Listed entries —
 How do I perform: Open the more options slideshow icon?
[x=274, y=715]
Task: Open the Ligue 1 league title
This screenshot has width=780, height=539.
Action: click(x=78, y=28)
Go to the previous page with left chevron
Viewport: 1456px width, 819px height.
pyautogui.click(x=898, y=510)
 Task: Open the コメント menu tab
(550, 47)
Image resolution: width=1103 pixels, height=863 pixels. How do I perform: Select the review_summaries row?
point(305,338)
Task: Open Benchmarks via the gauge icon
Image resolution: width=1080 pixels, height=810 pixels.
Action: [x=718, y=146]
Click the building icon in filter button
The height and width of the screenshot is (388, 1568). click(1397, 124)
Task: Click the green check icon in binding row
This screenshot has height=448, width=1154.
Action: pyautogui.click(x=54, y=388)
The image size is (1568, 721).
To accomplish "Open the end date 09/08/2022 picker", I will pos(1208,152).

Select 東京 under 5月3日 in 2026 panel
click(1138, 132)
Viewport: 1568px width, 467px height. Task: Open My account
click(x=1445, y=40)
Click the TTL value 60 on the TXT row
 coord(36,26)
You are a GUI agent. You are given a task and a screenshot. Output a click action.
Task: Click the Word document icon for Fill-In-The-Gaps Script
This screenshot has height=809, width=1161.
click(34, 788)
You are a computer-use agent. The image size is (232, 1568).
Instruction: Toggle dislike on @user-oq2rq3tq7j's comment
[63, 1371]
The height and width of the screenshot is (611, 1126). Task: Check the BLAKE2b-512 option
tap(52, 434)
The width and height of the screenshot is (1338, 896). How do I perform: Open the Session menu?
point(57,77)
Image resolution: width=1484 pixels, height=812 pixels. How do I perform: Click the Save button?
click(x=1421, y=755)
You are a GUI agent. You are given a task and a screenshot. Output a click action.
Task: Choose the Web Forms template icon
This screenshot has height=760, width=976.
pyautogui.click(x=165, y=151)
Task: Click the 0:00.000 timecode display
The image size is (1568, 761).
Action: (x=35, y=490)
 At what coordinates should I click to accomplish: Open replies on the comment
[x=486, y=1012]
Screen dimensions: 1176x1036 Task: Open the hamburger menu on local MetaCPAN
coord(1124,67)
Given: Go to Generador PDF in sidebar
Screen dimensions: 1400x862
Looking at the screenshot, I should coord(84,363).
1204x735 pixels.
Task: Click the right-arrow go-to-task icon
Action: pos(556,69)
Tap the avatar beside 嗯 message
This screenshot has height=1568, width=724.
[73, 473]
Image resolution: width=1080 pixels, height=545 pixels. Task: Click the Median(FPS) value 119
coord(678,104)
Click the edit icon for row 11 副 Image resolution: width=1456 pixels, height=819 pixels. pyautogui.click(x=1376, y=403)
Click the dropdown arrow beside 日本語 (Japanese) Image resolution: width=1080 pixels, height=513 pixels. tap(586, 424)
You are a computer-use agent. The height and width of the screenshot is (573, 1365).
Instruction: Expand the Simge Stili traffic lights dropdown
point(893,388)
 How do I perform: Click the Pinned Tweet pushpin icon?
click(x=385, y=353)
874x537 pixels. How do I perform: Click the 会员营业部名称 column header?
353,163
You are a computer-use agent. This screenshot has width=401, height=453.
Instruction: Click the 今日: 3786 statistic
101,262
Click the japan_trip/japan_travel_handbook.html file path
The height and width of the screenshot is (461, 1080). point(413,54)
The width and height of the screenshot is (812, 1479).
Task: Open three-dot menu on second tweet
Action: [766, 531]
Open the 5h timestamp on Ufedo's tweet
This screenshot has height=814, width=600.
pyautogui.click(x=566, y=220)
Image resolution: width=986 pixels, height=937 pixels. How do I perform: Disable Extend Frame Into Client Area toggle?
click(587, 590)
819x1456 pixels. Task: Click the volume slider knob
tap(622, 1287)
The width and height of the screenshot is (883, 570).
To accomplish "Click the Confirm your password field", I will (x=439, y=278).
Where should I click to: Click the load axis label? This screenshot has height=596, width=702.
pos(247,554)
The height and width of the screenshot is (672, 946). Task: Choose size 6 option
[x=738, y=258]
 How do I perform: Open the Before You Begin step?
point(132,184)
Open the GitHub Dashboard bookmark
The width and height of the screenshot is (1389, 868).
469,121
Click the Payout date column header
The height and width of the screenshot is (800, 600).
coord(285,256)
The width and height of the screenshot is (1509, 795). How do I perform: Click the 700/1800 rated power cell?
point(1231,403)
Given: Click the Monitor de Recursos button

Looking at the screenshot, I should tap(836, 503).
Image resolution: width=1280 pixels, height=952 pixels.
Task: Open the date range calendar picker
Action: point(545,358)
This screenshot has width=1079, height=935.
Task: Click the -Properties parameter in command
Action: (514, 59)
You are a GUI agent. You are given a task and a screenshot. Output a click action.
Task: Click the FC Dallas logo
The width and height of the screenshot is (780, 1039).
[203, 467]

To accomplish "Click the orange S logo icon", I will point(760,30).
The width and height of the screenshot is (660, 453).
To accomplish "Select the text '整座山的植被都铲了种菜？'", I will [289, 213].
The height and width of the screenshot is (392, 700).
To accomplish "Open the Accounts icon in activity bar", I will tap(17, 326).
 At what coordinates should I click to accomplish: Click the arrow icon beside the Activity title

Directive —
Arrange the records as a Markdown table with the columns Row and Line. Begin at the line containing "The height and width of the screenshot is (611, 1126).", stop after the line containing "[x=486, y=1012]", and omit any blank lines.

Full solution —
| Row | Line |
|---|---|
| 1 | The height and width of the screenshot is (611, 1126). Task: Check the BLAKE2b-512 option |
| 2 | tap(52, 434) |
| 3 | The width and height of the screenshot is (1338, 896). How do I perform: Open the Session menu? |
| 4 | point(57,77) |
| 5 | Image resolution: width=1484 pixels, height=812 pixels. How do I perform: Click the Save button? |
| 6 | click(x=1421, y=755) |
| 7 | You are a GUI agent. You are given a task and a screenshot. Output a click action. |
| 8 | Task: Choose the Web Forms template icon |
| 9 | This screenshot has height=760, width=976. |
| 10 | pyautogui.click(x=165, y=151) |
| 11 | Task: Click the 0:00.000 timecode display |
| 12 | The image size is (1568, 761). |
| 13 | Action: (x=35, y=490) |
| 14 |  At what coordinates should I click to accomplish: Open replies on the comment |
| 15 | [x=486, y=1012] |